• **SUPPLIED MATERIAL**:
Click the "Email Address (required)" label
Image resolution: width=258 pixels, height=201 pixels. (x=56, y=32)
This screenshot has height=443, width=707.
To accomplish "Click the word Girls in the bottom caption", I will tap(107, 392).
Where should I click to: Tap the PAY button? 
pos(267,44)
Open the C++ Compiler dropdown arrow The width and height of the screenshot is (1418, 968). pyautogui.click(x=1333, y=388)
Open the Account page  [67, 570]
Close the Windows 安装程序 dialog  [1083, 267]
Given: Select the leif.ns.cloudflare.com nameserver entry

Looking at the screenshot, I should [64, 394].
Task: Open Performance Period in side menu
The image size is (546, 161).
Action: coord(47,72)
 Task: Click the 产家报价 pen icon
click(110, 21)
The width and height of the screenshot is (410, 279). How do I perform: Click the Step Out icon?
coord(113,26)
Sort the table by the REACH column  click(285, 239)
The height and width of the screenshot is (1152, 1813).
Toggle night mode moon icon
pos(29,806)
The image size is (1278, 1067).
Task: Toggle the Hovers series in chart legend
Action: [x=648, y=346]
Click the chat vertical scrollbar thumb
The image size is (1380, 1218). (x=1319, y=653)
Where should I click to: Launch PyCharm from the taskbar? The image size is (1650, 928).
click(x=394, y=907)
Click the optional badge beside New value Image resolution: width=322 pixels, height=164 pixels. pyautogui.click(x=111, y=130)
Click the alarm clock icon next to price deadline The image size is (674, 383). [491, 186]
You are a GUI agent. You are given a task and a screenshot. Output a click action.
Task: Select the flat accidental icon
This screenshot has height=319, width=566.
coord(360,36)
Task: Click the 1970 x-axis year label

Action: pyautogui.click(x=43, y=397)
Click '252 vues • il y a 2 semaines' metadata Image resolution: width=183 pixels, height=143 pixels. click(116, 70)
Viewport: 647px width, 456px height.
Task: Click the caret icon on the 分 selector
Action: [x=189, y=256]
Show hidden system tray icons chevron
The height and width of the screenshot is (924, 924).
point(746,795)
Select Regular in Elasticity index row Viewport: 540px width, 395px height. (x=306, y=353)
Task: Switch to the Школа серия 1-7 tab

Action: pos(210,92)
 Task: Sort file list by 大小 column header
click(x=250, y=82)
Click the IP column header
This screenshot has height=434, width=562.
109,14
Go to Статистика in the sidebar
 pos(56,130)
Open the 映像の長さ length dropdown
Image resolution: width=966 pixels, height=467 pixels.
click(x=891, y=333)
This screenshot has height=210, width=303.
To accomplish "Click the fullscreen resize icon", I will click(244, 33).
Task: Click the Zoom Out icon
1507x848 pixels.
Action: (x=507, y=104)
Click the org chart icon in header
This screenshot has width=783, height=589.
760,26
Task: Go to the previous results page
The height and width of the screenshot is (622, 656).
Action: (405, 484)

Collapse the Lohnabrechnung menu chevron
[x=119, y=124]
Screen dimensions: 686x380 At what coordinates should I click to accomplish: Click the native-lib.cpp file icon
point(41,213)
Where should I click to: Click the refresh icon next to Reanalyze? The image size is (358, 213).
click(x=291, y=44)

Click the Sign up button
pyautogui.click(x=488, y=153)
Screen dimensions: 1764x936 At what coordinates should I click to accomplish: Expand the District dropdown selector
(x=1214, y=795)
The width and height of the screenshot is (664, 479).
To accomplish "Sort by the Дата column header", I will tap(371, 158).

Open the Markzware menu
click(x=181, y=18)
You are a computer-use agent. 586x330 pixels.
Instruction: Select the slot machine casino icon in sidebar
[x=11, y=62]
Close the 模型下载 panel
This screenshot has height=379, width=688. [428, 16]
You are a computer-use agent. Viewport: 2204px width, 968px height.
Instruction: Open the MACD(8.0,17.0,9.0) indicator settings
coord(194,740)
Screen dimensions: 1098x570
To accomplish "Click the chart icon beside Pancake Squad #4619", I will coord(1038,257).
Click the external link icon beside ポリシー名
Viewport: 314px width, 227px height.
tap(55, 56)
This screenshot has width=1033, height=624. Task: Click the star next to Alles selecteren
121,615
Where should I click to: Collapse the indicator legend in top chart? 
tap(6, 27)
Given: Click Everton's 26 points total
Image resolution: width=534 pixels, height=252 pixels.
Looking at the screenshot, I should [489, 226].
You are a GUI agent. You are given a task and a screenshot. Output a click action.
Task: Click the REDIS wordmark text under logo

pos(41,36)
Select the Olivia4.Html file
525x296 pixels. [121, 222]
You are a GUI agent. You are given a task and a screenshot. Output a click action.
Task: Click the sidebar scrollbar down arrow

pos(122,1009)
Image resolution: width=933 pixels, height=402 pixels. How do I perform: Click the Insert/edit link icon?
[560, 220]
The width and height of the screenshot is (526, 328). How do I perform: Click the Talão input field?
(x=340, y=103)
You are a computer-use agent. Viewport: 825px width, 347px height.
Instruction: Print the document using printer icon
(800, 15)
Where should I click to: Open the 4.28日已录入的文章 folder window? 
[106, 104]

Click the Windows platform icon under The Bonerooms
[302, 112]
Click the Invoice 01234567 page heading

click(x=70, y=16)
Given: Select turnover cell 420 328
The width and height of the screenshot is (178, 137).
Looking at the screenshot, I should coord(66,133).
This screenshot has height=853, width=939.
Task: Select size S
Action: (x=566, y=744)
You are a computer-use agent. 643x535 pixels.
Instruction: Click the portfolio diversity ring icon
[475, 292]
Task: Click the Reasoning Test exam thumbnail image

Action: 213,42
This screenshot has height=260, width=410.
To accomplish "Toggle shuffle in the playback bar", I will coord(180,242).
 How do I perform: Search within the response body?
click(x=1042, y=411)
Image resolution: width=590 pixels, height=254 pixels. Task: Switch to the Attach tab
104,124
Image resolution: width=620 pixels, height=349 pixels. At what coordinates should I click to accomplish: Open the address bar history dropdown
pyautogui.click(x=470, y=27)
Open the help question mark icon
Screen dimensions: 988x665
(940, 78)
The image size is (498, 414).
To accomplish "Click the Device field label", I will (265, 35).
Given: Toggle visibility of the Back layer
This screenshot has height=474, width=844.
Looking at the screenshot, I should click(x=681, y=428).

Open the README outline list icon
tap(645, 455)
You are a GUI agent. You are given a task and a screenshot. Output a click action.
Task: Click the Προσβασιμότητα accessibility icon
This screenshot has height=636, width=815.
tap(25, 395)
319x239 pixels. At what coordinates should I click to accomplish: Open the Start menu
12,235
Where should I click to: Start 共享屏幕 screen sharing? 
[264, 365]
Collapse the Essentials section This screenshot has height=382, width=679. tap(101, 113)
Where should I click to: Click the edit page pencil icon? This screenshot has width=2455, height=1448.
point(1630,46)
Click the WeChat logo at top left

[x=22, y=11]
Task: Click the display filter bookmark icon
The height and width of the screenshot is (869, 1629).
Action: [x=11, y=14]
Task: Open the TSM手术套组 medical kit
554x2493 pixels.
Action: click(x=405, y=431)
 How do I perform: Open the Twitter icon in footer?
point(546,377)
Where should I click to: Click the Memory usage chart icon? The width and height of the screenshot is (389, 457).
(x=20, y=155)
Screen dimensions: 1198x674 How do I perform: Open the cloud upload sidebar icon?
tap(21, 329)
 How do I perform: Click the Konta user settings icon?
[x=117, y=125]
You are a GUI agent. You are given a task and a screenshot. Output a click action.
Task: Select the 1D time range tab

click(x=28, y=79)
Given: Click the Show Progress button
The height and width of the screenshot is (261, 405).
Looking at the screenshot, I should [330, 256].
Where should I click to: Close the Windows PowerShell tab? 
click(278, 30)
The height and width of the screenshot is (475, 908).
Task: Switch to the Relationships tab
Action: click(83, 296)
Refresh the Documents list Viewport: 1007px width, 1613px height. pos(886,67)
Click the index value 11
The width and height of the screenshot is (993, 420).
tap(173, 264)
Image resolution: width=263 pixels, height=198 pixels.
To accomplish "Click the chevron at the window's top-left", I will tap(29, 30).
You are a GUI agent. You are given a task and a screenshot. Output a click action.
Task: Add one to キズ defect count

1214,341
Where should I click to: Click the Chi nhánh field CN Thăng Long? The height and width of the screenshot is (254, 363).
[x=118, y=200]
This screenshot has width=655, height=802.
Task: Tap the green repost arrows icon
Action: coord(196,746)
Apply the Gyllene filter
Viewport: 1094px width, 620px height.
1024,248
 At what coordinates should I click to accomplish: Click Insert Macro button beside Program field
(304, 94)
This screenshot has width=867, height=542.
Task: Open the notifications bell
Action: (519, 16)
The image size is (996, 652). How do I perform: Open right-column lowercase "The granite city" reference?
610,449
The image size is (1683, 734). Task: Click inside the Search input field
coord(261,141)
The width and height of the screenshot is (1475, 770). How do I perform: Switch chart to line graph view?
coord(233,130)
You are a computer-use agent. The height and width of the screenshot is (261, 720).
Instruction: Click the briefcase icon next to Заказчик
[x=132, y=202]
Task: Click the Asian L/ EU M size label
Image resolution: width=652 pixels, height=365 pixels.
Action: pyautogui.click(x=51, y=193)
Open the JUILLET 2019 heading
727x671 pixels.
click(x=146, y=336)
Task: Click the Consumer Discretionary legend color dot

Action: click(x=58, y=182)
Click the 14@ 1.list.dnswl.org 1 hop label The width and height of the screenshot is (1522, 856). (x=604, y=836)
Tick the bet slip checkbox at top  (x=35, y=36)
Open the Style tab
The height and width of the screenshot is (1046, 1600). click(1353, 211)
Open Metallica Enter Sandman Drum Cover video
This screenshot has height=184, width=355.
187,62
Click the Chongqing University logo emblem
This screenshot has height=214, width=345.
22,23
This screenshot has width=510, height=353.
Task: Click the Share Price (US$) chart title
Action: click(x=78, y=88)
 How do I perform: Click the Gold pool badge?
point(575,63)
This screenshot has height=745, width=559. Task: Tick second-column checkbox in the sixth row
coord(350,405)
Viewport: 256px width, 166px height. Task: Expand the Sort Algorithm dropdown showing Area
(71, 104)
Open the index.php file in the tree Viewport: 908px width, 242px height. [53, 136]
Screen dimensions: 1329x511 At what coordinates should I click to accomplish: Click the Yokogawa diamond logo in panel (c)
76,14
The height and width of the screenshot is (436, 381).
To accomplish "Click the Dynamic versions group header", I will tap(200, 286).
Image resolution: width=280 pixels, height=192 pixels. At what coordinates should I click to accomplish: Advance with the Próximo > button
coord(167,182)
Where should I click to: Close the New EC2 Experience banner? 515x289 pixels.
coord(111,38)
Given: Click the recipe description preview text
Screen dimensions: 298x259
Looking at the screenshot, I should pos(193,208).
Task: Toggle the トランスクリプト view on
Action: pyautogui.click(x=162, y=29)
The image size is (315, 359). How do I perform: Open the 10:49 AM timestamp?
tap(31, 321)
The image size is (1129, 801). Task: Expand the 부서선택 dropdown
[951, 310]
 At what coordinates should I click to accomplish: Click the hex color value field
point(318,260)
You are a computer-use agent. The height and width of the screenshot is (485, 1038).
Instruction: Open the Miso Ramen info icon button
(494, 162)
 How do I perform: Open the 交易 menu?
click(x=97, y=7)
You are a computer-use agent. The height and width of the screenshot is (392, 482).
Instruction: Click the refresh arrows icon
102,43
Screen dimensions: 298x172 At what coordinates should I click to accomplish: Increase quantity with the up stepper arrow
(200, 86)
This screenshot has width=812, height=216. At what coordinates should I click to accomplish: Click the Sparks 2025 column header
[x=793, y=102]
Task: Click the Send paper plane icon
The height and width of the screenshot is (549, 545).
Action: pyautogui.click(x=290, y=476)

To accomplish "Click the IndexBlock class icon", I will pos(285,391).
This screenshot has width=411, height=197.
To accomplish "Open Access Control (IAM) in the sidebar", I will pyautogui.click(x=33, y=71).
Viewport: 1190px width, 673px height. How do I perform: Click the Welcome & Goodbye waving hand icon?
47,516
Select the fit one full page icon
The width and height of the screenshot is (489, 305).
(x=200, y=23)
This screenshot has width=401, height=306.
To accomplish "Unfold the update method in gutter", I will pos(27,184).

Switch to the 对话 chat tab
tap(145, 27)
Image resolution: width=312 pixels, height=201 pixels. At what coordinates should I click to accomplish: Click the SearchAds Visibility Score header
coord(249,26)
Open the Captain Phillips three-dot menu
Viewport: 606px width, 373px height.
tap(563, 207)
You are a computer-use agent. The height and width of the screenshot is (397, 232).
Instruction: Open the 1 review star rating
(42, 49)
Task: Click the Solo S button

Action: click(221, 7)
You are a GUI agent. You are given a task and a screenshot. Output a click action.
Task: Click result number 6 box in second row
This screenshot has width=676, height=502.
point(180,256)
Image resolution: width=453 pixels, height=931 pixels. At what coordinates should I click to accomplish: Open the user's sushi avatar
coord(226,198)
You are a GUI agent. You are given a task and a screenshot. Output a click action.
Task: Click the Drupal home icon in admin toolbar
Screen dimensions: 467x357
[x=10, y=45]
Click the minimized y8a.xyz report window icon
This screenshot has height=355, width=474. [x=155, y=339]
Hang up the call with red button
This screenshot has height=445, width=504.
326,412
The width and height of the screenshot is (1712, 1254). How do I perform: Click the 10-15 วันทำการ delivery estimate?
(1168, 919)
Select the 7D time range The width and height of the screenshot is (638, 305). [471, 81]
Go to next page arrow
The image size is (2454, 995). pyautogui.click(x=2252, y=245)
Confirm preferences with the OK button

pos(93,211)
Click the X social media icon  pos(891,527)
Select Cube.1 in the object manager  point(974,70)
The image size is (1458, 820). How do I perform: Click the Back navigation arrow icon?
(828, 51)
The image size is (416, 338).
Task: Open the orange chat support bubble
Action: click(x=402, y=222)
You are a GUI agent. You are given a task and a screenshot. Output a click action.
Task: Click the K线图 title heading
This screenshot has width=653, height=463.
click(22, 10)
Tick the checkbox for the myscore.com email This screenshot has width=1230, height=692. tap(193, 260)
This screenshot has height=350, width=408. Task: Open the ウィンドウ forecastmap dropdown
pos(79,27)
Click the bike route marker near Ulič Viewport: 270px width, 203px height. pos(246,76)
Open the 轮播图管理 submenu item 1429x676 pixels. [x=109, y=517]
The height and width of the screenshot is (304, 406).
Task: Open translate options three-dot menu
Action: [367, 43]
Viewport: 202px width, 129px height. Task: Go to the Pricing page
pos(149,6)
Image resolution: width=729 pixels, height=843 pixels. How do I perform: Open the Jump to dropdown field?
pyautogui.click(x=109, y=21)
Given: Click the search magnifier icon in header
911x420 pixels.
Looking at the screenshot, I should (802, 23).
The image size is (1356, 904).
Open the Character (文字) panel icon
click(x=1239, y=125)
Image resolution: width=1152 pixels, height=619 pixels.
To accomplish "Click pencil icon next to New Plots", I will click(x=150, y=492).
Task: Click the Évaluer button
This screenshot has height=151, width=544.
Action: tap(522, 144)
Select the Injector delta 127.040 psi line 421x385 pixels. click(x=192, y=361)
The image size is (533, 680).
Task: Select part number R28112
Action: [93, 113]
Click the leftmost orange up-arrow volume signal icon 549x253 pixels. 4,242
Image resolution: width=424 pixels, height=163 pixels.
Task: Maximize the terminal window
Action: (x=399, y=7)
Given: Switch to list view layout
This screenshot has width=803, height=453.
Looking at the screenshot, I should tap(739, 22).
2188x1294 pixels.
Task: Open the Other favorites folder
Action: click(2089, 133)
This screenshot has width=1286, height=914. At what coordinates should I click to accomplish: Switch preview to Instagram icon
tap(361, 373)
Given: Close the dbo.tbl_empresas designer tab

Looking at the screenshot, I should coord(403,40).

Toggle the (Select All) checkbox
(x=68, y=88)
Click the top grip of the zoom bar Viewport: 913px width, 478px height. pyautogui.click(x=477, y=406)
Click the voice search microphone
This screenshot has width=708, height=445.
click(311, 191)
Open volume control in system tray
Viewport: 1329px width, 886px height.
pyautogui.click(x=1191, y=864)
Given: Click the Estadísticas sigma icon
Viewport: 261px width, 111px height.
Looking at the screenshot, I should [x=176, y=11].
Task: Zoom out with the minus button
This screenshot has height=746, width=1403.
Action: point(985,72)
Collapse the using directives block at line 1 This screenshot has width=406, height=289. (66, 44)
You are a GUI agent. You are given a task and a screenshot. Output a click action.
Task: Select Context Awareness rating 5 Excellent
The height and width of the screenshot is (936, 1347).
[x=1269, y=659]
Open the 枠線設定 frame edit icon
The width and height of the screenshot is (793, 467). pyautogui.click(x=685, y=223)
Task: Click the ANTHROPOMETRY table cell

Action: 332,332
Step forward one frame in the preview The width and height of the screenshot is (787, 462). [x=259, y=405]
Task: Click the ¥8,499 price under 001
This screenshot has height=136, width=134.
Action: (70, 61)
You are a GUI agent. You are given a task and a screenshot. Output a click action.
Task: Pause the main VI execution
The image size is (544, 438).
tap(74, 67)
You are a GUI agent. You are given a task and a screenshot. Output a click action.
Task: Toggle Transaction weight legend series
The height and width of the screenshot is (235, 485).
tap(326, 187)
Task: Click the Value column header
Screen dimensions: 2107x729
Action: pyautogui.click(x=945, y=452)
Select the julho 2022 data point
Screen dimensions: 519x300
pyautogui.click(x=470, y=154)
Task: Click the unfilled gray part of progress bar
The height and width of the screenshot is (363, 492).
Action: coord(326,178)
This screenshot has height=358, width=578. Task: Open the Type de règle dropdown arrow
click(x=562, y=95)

• **PROBLEM TO SOLVE**:
Reproduce, without alteration, everything in the material above from the line containing "Select Cube.1 in" down to the line containing "Action: [367, 43]", including both of those lines.

• **REPLY TO THE EXERCISE**:
Select Cube.1 in the object manager  point(974,70)
The image size is (1458, 820). How do I perform: Click the Back navigation arrow icon?
(828, 51)
The image size is (416, 338).
Task: Open the orange chat support bubble
Action: click(x=402, y=222)
You are a GUI agent. You are given a task and a screenshot. Output a click action.
Task: Click the K线图 title heading
This screenshot has width=653, height=463.
click(22, 10)
Tick the checkbox for the myscore.com email This screenshot has width=1230, height=692. tap(193, 260)
This screenshot has height=350, width=408. Task: Open the ウィンドウ forecastmap dropdown
pos(79,27)
Click the bike route marker near Ulič Viewport: 270px width, 203px height. pos(246,76)
Open the 轮播图管理 submenu item 1429x676 pixels. [x=109, y=517]
The height and width of the screenshot is (304, 406).
Task: Open translate options three-dot menu
Action: [367, 43]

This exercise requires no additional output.